Large performance gap between CPU instruction and JIT HotSpot

Question

Large performance gap between CPU instruction and JIT HotSpot

From the very beginning, the CPU was aware that integer division instruction is expensive. I went to see how bad it is today, on processors that have the luxury of billions of transistors. I found that the idiv hardware command is still significantly worse for constant dividers than the code that a JIT compiler can generate that does not contain idiv instructions.
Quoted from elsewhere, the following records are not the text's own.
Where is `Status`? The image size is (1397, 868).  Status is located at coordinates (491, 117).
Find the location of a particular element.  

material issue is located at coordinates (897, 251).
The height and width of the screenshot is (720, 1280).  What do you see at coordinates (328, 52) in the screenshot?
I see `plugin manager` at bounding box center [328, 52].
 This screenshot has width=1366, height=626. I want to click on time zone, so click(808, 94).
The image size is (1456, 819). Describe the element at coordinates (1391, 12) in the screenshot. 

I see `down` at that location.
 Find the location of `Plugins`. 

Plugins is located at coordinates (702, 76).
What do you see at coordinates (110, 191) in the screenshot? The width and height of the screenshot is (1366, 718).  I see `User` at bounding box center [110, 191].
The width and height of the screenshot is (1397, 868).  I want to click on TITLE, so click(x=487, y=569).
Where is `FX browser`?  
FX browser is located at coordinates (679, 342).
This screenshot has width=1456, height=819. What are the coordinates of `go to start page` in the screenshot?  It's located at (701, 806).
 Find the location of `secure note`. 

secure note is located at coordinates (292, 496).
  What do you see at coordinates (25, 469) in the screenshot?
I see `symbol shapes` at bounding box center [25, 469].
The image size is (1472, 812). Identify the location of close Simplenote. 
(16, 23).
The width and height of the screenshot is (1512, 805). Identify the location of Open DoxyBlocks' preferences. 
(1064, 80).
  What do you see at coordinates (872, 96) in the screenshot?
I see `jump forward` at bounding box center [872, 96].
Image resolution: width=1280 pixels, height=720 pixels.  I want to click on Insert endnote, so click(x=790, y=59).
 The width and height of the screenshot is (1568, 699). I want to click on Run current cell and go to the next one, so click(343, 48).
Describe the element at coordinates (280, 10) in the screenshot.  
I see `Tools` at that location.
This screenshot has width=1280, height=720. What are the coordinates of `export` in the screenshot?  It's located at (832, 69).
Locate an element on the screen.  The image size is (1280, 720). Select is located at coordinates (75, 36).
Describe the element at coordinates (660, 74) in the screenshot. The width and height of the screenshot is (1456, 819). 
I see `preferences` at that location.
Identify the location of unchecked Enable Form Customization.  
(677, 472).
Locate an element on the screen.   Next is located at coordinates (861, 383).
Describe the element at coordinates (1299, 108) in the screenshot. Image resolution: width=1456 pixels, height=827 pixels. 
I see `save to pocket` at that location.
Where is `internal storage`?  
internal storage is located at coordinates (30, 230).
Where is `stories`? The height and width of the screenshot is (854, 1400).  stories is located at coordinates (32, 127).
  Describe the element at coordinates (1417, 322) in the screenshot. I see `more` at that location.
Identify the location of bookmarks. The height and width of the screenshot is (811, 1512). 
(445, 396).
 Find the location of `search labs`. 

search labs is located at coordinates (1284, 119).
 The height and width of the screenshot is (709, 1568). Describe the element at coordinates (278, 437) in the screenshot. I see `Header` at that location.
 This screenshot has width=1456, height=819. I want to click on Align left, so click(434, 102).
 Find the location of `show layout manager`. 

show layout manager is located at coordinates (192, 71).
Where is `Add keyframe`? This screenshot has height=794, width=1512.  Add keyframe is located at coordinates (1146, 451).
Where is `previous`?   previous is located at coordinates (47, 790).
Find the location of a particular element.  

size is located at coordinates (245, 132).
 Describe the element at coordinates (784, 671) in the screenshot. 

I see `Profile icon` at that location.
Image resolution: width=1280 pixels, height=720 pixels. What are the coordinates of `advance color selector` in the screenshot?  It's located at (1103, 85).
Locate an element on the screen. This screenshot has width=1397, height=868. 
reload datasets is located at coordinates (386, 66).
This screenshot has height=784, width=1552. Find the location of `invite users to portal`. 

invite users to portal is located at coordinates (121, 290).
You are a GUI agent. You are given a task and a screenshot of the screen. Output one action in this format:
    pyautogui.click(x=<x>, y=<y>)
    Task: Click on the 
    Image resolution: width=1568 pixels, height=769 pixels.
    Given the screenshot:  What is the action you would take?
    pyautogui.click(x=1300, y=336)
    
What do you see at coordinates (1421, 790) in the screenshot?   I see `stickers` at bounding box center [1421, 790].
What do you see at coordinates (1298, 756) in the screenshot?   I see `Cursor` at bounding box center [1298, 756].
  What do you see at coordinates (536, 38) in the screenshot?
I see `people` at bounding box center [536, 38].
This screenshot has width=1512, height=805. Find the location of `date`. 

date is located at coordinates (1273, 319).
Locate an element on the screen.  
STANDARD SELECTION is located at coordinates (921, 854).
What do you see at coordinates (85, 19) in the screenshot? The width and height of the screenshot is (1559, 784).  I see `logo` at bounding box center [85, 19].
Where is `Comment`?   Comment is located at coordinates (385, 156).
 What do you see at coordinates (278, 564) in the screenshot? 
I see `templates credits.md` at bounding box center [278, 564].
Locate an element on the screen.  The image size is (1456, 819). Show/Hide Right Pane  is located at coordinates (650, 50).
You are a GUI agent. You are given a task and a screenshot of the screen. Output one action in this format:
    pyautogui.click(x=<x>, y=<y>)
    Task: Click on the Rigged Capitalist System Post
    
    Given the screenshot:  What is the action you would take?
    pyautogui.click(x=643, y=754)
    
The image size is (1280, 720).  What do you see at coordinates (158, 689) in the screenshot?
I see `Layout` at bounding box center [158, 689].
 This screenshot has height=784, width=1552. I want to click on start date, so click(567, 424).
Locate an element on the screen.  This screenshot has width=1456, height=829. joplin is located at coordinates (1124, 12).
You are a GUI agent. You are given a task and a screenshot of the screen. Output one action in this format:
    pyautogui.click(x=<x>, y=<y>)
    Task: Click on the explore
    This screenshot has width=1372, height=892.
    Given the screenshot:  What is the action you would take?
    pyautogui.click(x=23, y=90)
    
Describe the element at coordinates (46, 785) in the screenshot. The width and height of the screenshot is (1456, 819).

To show this in a selected microobject, I wrote the following:

 @BenchmarkMode(Mode.AverageTime) @OutputTimeUnit(TimeUnit.NANOSECONDS) @OperationsPerInvocation(MeasureDiv.ARRAY_SIZE) @Warmup(iterations = 8, time = 500, timeUnit = TimeUnit.MILLISECONDS) @Measurement(iterations = 5, time = 1, timeUnit = TimeUnit.SECONDS) @State(Scope.Thread) @Fork(1) public class MeasureDiv { public static final int ARRAY_SIZE = 128; public static final long DIVIDEND_BASE = 239520948509234807L; static final int DIVISOR = 10; final long[] input = new long[ARRAY_SIZE]; @Setup(Level.Iteration) public void setup() { for (int i = 0; i < input.length; i++) { input[i] = DIVISOR; } } @Benchmark public long divVar() { long sum = 0; for (int i = 0; i < ARRAY_SIZE; i++) { final long in = input[i]; final long dividend = DIVIDEND_BASE + i; final long divisor = in; final long quotient = dividend / divisor; sum += quotient; } return sum; } @Benchmark public long divConst() { long sum = 0; for (int i = 0; i < ARRAY_SIZE; i++) { final long in = input[i]; final long dividend = DIVIDEND_BASE + in; final int divisor = DIVISOR; final long quotient = dividend / divisor; sum += quotient; } return sum; } }

In a nutshell, I have two methods that are the same in every way, except that one ( divVar ) divides by the number read from the array, while the other divides by a compile-time constant. Here are the results:

 Benchmark Mode Cnt Score Error Units MeasureDiv.divConst avgt 5 1.228 ± 0.032 ns/op MeasureDiv.divVar avgt 5 8.913 ± 0.192 ns/op

The performance metric is rather unusual. My assumption would be that the modern Intel processor has enough real estate, and its engineers are interested enough to implement a complex, but efficient division algorithm at the hardware level. However, the JIT compiler outperforms Intel by sending it a stream of some other instructions that do the same job, only seven times faster. If something happens, the dedicated microcode should be able to use the CPU even better than the JIT can do through the open API of assembly instructions.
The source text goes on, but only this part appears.